Copy these lines exactly as they appear.
··········
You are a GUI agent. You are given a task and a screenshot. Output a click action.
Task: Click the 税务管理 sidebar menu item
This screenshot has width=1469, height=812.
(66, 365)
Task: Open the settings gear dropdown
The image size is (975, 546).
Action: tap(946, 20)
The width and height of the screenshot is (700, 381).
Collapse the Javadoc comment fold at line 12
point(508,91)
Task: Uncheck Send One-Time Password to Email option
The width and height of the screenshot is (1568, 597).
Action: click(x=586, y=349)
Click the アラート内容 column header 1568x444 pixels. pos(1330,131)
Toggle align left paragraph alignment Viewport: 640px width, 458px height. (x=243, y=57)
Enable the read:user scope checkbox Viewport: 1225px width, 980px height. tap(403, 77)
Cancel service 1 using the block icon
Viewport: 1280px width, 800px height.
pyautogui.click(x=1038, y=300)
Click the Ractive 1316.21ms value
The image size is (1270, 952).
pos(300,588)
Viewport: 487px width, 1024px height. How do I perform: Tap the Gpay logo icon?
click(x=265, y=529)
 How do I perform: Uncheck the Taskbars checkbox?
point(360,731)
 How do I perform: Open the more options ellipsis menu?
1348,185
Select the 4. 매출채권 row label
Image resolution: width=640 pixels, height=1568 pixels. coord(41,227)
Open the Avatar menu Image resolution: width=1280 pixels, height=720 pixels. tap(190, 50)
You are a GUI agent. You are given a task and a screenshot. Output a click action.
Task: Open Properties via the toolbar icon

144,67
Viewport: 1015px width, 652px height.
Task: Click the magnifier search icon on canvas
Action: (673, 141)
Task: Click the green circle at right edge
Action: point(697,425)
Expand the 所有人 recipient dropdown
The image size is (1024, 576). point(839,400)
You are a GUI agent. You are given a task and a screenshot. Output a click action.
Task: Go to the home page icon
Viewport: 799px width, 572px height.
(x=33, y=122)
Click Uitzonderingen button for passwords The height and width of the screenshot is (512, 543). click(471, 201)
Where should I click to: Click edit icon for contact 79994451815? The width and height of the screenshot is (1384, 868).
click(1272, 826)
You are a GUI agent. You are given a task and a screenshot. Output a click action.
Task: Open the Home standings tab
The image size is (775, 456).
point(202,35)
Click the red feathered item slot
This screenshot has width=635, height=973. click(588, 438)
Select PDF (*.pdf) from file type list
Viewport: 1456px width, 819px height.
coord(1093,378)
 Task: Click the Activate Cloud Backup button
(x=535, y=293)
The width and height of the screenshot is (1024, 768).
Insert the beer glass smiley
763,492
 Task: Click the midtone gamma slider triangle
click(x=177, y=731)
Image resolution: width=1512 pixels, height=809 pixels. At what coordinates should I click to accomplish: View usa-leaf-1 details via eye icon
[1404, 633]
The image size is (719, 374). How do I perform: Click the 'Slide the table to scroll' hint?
··········
# Task result
You are a GUI agent. You are given a task and a screenshot. Output a click action.
Task: Click the 税务管理 sidebar menu item
This screenshot has width=1469, height=812.
(66, 365)
Task: Open the settings gear dropdown
The image size is (975, 546).
Action: tap(946, 20)
The width and height of the screenshot is (700, 381).
Collapse the Javadoc comment fold at line 12
point(508,91)
Task: Uncheck Send One-Time Password to Email option
The width and height of the screenshot is (1568, 597).
Action: click(x=586, y=349)
Click the アラート内容 column header 1568x444 pixels. pos(1330,131)
Toggle align left paragraph alignment Viewport: 640px width, 458px height. (x=243, y=57)
Enable the read:user scope checkbox Viewport: 1225px width, 980px height. tap(403, 77)
Cancel service 1 using the block icon
Viewport: 1280px width, 800px height.
pyautogui.click(x=1038, y=300)
Click the Ractive 1316.21ms value
The image size is (1270, 952).
pos(300,588)
Viewport: 487px width, 1024px height. How do I perform: Tap the Gpay logo icon?
click(x=265, y=529)
 How do I perform: Uncheck the Taskbars checkbox?
point(360,731)
 How do I perform: Open the more options ellipsis menu?
1348,185
Select the 4. 매출채권 row label
Image resolution: width=640 pixels, height=1568 pixels. coord(41,227)
Open the Avatar menu Image resolution: width=1280 pixels, height=720 pixels. tap(190, 50)
You are a GUI agent. You are given a task and a screenshot. Output a click action.
Task: Open Properties via the toolbar icon

144,67
Viewport: 1015px width, 652px height.
Task: Click the magnifier search icon on canvas
Action: (673, 141)
Task: Click the green circle at right edge
Action: point(697,425)
Expand the 所有人 recipient dropdown
The image size is (1024, 576). point(839,400)
You are a GUI agent. You are given a task and a screenshot. Output a click action.
Task: Go to the home page icon
Viewport: 799px width, 572px height.
(x=33, y=122)
Click Uitzonderingen button for passwords The height and width of the screenshot is (512, 543). click(471, 201)
Where should I click to: Click edit icon for contact 79994451815? The width and height of the screenshot is (1384, 868).
click(1272, 826)
You are a GUI agent. You are given a task and a screenshot. Output a click action.
Task: Open the Home standings tab
The image size is (775, 456).
point(202,35)
Click the red feathered item slot
This screenshot has width=635, height=973. click(588, 438)
Select PDF (*.pdf) from file type list
Viewport: 1456px width, 819px height.
coord(1093,378)
 Task: Click the Activate Cloud Backup button
(x=535, y=293)
The width and height of the screenshot is (1024, 768).
Insert the beer glass smiley
763,492
 Task: Click the midtone gamma slider triangle
click(x=177, y=731)
Image resolution: width=1512 pixels, height=809 pixels. At what coordinates should I click to accomplish: View usa-leaf-1 details via eye icon
[1404, 633]
The image size is (719, 374). How do I perform: Click the 'Slide the table to scroll' hint?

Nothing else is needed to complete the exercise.